1 and B7. 2 molecules, expressed on the microglia and selleckchem Enzastaurin T cell receptors and specific counter receptors for the co stimulatory molecules located on the Inhibitors,Modulators,Libraries surface of T cells are essential for optimal T cell APC adhesion and reciprocal activation. Studies on experimental autoimmune encephalomyelitis, an animal model for MS, show that microglial activation precedes the onset of disease symptoms and the activated microglia exhibit increased expression of MHC class II, CD40 and B7 molecules. In addition, activated microglia may also express cycloox ygenases, which are enzymes that generate prosta noids. Prostanoids, including prostaglandins and thromboxanes, are potent factors that can act on a variety of cells and have diverse actions. However, these fac tors are short lived and only act in a paracrine or autocrine manner.

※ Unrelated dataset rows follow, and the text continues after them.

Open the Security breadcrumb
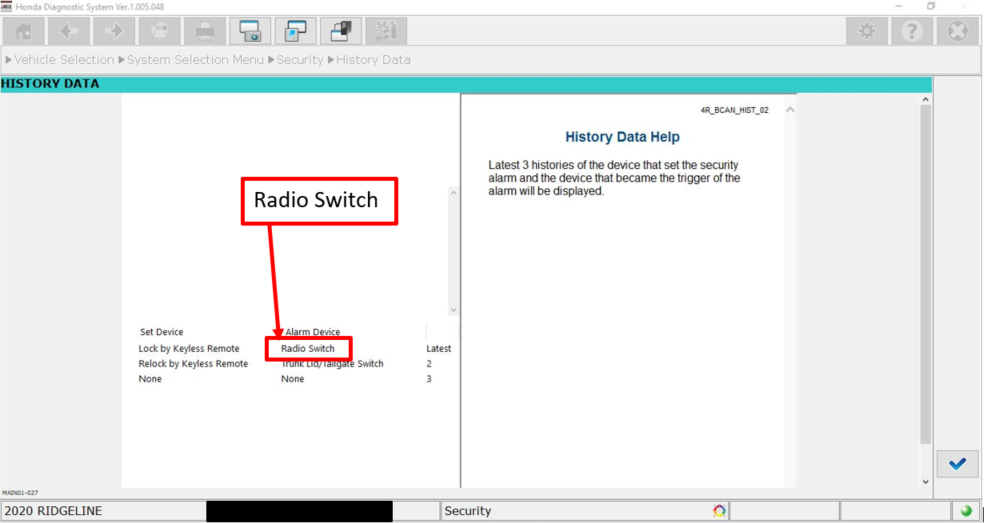Viewport: 984px width, 523px height. pos(300,60)
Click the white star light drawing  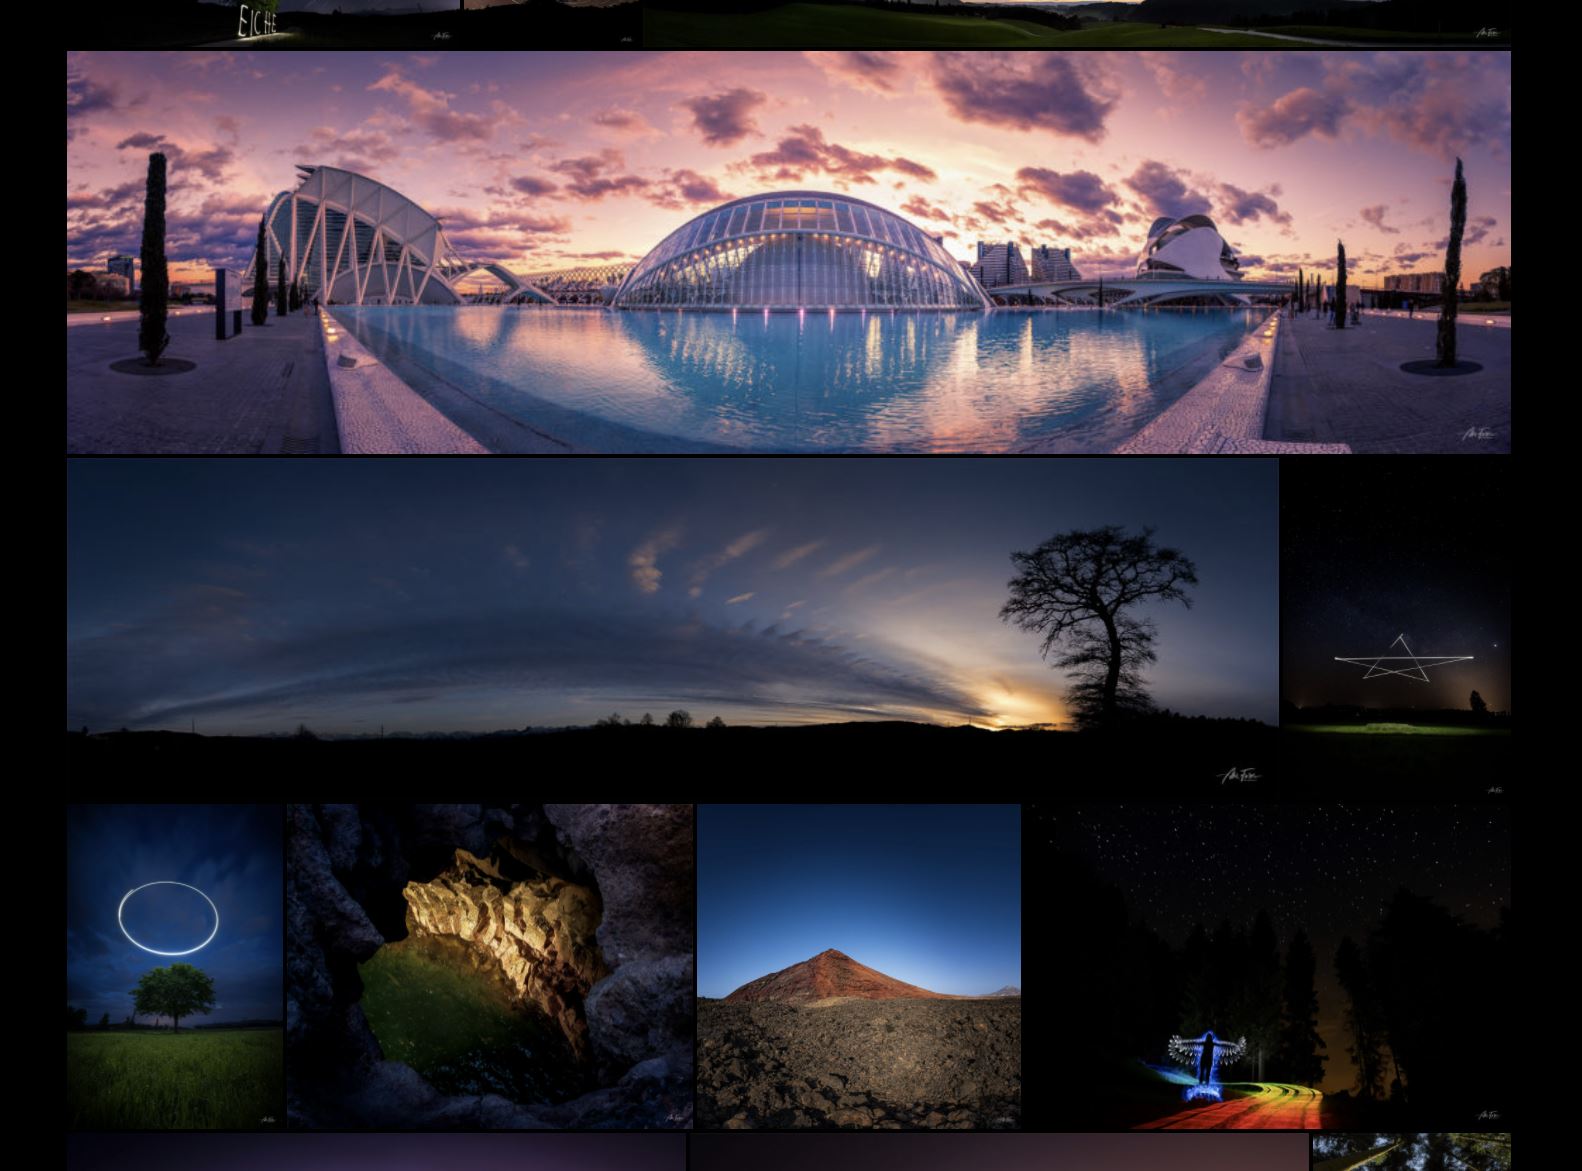click(x=1403, y=658)
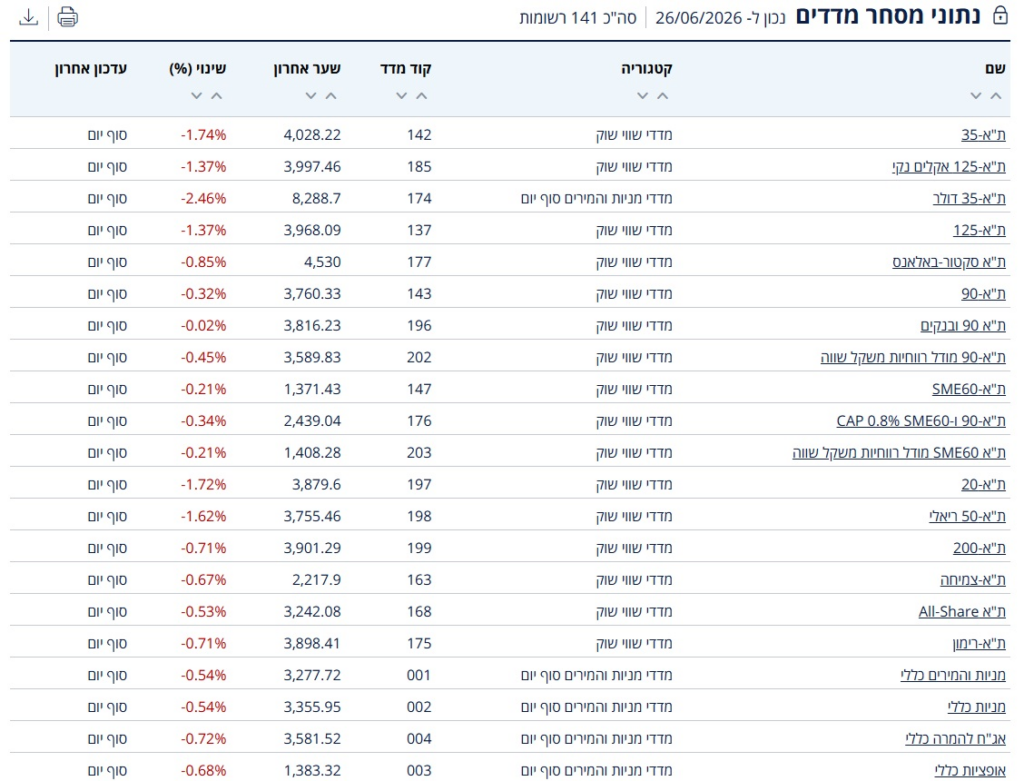Open the ת"א-35 דולר index link
Image resolution: width=1024 pixels, height=781 pixels.
969,199
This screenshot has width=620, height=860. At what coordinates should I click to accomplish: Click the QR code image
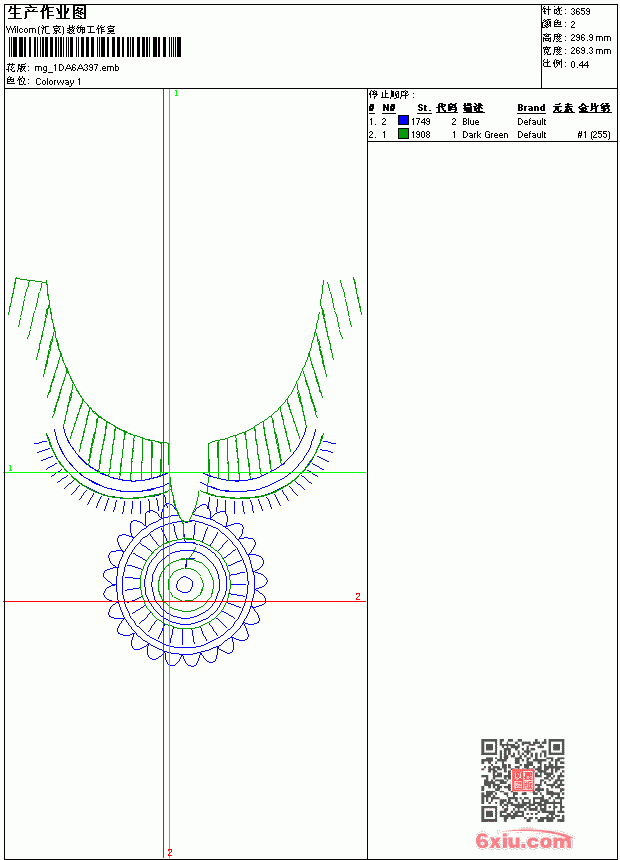point(523,780)
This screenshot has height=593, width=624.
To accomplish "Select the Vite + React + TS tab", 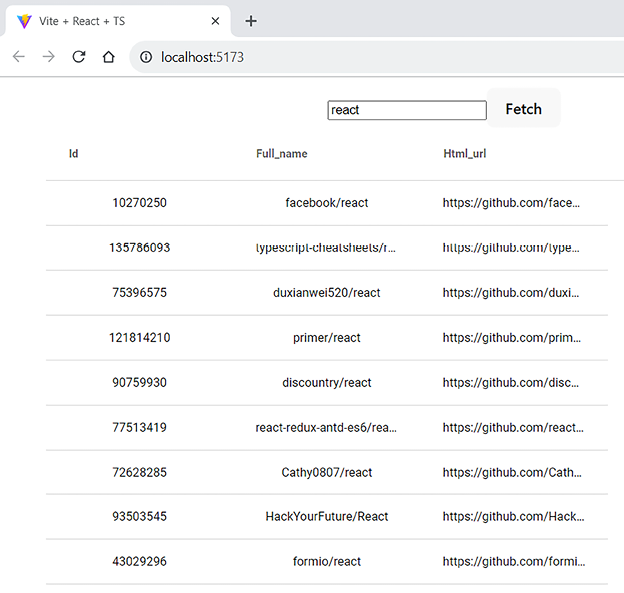I will click(110, 21).
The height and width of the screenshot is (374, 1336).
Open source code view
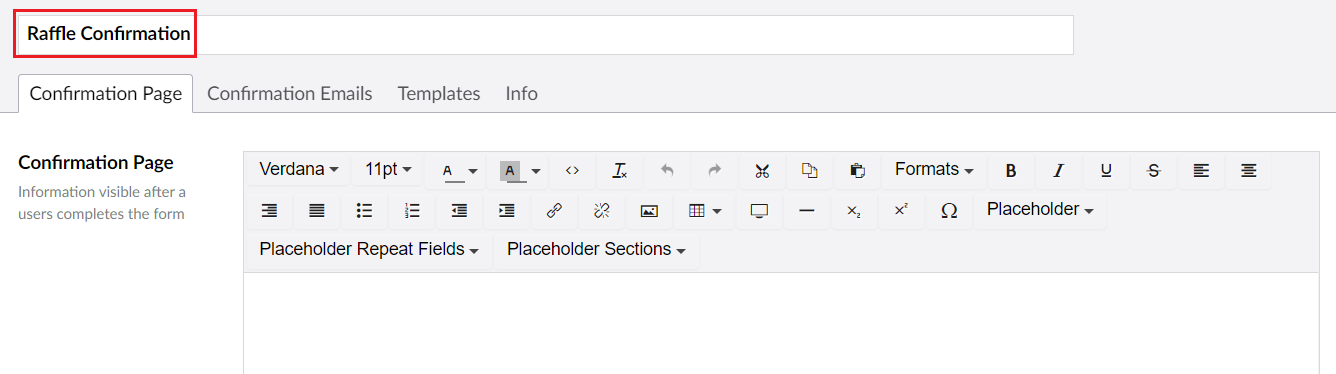(572, 171)

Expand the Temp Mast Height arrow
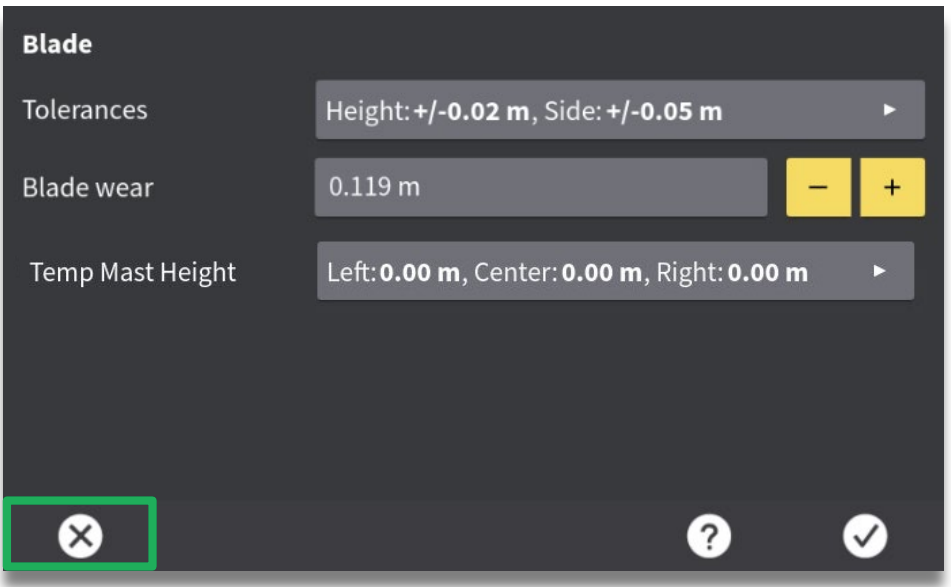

Cox 2 is the inducible form of Cox and it is rap idly expressed by microglia in response to injury. Whereas Inhibitors,Modulators,Libraries Cox 2 expression is undetectable in microglia in healthy subjects, there is a significant induction of Cox 2 in chronic active MS lesions. Cox 2 expression has been identified in macrophages microglia adjacent to damaged oligodendrocytes, suggesting that microglial expression of Cox 2 is involved in the development of demyelination. The metabolites of Cox, prostaglandin D and PGE, are at higher concentrations in cerebrospinal fluid of MS patients in active disease state compared to healthy controls. Concentrations of PGE increase sharply before the onset of clinical symptoms and drop during deterioration to return to basal levels.
Inhibitors,Modulators,Libraries These studies suggest that the production of Cox 2 and PGE closely cor relate with the development of MS. Brain cells can also produce cytokines that modify the extent and nature of neuroinflammatory responses. Cili ary neurotrophic factor, a member of the inter leukin 6 family of cytokines, is produced following Inhibitors,Modulators,Libraries brain injury by astrocytes. Named on the basis of its initially characterized bioactivity, CNTF directly supports the sur vival of a variety of neuronal populations. In addi tion, CNTF activates astrocytes, promoting their capacity to support neurons and oligodendroglia. How ever, the effects of CNTF on microglia have been only par tially studied. Transgenic mice studies have shown that CNTF is required to maintain motor neurons after birth because CNTF knockout mice develop a pro gressive loss and atrophy of motor neurons and exhibit reduced muscle strength in adulthood although they are fully viable and developmentally normal.
Inhibitors,Modulators,Libraries Whereas CNTF is regarded as an important injury induced cytokine, cardiotrophin like cytokine, which is a structurally related factor with CNTF and binds to CNTF receptor leading to activation of gp130, LIF receptor and STAT3, is developmentally important. Similar selleck chem inhibitor to CNTFR knockout mice, animals with CLC deletion die as neonates from loss of motor neurons affecting the facial nucleus.